Hon. Lawrence G. Wasden, Attorney General; Jessica M. Lorello, Deputy
Attorney General, Boise, for respondent.
________________________________________________
Before GUTIERREZ, Chief Judge; GRATTON, Judge;
and MELANSON, Judge
PER CURIAM
Jerald Brent Butler entered Alford 1 pleas to charges of burglary, Idaho Code § 18-1401,
and misdemeanor battery, I.C. § 18-903(b). The district court sentenced Butler to a unified
sentence of ten years with one year determinate, and retained jurisdiction. Following the period
of retained jurisdiction, the district court relinquished jurisdiction (Docket No. 40317). Butler
appealed.
1
See North Carolina v. Alford, 400 U.S. 25 (1970).
1
Thereafter, Butler filed an Idaho Criminal Rule 35 motion, which the district court denied
(Docket No. 40791). Butler appeals asserting that the district court abused its discretion by
relinquishing jurisdiction, by failing to reduce his sentence or place him on probation, and by
denying his I.C.R. 35 motion.
We note that the decision to place a defendant on probation or whether, instead, to
relinquish jurisdiction over the defendant is a matter within the sound discretion of the district
court and will not be overturned on appeal absent an abuse of that discretion. State v. Hood, 102
Idaho 711, 712, 639 P.2d 9, 10 (1981); State v. Lee, 117 Idaho 203, 205-06, 786 P.2d 594, 596-
97 (Ct. App. 1990). The record in this case shows that the district court properly considered the
information before it and determined that probation was not appropriate. We hold that Butler has
failed to show that the district court abused its discretion by relinquishing jurisdiction.
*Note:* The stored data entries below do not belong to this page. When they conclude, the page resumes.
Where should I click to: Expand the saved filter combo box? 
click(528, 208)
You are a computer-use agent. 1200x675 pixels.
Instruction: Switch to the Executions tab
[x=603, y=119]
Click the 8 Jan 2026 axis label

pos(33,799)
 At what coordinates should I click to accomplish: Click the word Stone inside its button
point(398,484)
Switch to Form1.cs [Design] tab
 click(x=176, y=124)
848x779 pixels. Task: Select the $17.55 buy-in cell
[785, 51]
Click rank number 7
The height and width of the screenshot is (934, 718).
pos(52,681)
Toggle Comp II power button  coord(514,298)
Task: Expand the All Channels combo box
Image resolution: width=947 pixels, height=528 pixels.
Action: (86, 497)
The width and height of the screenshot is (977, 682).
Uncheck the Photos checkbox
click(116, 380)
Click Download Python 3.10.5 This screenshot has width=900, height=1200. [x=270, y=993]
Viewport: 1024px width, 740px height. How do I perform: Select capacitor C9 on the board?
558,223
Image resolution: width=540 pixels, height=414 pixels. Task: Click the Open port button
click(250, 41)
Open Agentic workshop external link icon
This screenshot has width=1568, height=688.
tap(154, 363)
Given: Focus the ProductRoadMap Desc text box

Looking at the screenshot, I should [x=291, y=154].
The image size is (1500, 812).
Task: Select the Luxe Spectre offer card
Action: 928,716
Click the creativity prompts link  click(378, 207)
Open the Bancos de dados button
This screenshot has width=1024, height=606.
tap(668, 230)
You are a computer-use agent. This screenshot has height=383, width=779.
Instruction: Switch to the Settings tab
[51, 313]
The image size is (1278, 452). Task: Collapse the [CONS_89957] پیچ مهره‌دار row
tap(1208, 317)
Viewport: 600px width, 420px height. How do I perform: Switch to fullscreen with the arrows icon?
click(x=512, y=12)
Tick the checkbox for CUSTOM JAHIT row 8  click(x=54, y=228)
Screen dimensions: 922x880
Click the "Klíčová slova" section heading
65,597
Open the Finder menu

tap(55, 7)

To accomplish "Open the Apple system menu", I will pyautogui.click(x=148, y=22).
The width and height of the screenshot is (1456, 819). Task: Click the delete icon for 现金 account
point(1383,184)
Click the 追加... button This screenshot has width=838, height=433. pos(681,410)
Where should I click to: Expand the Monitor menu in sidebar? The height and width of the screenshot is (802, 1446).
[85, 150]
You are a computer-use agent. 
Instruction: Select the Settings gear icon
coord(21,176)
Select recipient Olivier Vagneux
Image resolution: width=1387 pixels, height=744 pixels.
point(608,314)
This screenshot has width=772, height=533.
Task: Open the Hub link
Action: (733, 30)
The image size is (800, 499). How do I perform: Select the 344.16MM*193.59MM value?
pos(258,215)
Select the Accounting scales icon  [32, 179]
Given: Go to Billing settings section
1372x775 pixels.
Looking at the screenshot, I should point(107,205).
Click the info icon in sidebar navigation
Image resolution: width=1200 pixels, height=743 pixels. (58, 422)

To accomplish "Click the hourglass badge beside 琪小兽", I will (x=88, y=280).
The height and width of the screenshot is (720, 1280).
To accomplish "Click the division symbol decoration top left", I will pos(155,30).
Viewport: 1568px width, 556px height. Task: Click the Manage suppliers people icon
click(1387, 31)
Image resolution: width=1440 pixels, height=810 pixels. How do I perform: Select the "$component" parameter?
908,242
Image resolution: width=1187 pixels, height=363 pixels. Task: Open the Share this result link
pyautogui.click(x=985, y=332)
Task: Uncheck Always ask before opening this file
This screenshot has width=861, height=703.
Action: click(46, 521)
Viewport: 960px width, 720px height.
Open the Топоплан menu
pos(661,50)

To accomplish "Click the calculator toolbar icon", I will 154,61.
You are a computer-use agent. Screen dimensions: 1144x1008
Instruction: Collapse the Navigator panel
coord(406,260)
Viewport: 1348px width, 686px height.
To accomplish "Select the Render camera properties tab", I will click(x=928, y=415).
Sentencing is a matter for the trial court’s discretion. Both our standard of review and the
factors to be considered in evaluating the reasonableness of the sentence are well established.
See State v. Hernandez, 121 Idaho 114, 117-18, 822 P.2d 1011, 1014-15 (Ct. App. 1991); State
v. Lopez, 106 Idaho 447, 449-51, 680 P.2d 869, 871-73 (Ct. App. 1984); State v. Toohill, 103
Idaho 565, 568, 650 P.2d 707, 710 (Ct. App. 1982). When reviewing the length of a sentence,
we consider the defendant’s entire sentence. State v. Oliver, 144 Idaho 722, 726, 170 P.3d 387,
391 (2007). Applying these standards, and having reviewed the record in this case, we cannot
say that the district court abused its discretion.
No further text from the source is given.